Hole #11: In the Style of William S. Flynn (1890-1945)
A terrific athlete as a youth, Bill Flynn helped Hugh Wilson build the East Course at Merion, then stayed on as its greenskeeper, but he soon found steady work laying out golf courses in the Philadelphia area. He and Wilson talked of forming a design partnership, but Wilson’s failing health prevented it. Ultimately, he teamed with civil engineer Howard Toomey in the firm of Toomey and Flynn. Bill designed the courses; Toomey built them. Flynn’s work around eastern Pennsylvania was legendary: Philadelphia Country Club, Rolling Green, Huntingdon Valley, Lehigh, Manufacturers and Philmont. But his work elsewhere is more recognizable: Cherry Hills in Denver, Cascades in Virginia, The Country Club in Brookline, Massachusetts, and Shinnecock Hills on Long Island. Bill Flynn was a pioneer, the first to build a million-dollar golf course, the first to routinely install three separate sets of tee boxes and the first to propose a maximum distance for golf balls, to avoid the necessity someday of 8,000-yard courses.

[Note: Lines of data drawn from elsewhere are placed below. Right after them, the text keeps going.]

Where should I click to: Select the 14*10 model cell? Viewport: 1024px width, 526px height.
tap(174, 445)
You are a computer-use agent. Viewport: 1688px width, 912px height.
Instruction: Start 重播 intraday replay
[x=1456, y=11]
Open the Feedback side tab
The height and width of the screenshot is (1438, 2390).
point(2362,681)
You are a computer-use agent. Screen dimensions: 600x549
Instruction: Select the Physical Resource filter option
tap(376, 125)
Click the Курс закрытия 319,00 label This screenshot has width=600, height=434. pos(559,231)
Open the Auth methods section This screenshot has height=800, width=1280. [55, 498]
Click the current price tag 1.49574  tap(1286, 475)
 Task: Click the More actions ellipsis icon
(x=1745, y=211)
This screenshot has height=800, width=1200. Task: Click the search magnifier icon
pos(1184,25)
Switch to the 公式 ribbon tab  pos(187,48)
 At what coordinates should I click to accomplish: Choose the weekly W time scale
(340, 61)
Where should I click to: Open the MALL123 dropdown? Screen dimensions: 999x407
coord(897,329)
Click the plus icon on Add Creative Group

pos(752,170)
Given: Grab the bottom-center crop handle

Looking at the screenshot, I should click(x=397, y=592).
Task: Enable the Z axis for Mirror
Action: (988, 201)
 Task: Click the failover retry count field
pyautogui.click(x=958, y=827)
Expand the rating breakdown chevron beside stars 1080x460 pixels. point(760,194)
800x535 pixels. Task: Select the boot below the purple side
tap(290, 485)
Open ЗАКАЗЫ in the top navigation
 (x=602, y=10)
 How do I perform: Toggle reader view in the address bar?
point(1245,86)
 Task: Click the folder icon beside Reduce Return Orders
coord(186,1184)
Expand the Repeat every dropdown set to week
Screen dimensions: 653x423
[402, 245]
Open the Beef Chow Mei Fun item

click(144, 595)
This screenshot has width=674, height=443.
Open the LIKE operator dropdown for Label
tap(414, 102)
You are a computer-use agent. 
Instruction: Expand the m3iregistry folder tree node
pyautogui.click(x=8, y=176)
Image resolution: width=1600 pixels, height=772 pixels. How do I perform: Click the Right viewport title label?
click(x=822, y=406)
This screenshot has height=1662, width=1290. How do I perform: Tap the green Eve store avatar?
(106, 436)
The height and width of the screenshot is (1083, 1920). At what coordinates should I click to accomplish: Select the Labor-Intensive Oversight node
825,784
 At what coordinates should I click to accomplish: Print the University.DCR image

Our 11th is the type of twisting dogleg hole that Flynn often designed. He disliked artificiality on his golf holes. You’ll see no “chocolate drop” or dolomite mounds on this hole. Instead, there are many bunkers, including a huge cluster off the tee. All the bunkers are gouged from the faces of slopes, the way he liked them. The green is small and docile in character. William S. Flynn was never much for overly-severe green contours. “Steep slopes,” he once wrote, “are out of the question in the main body of a green.”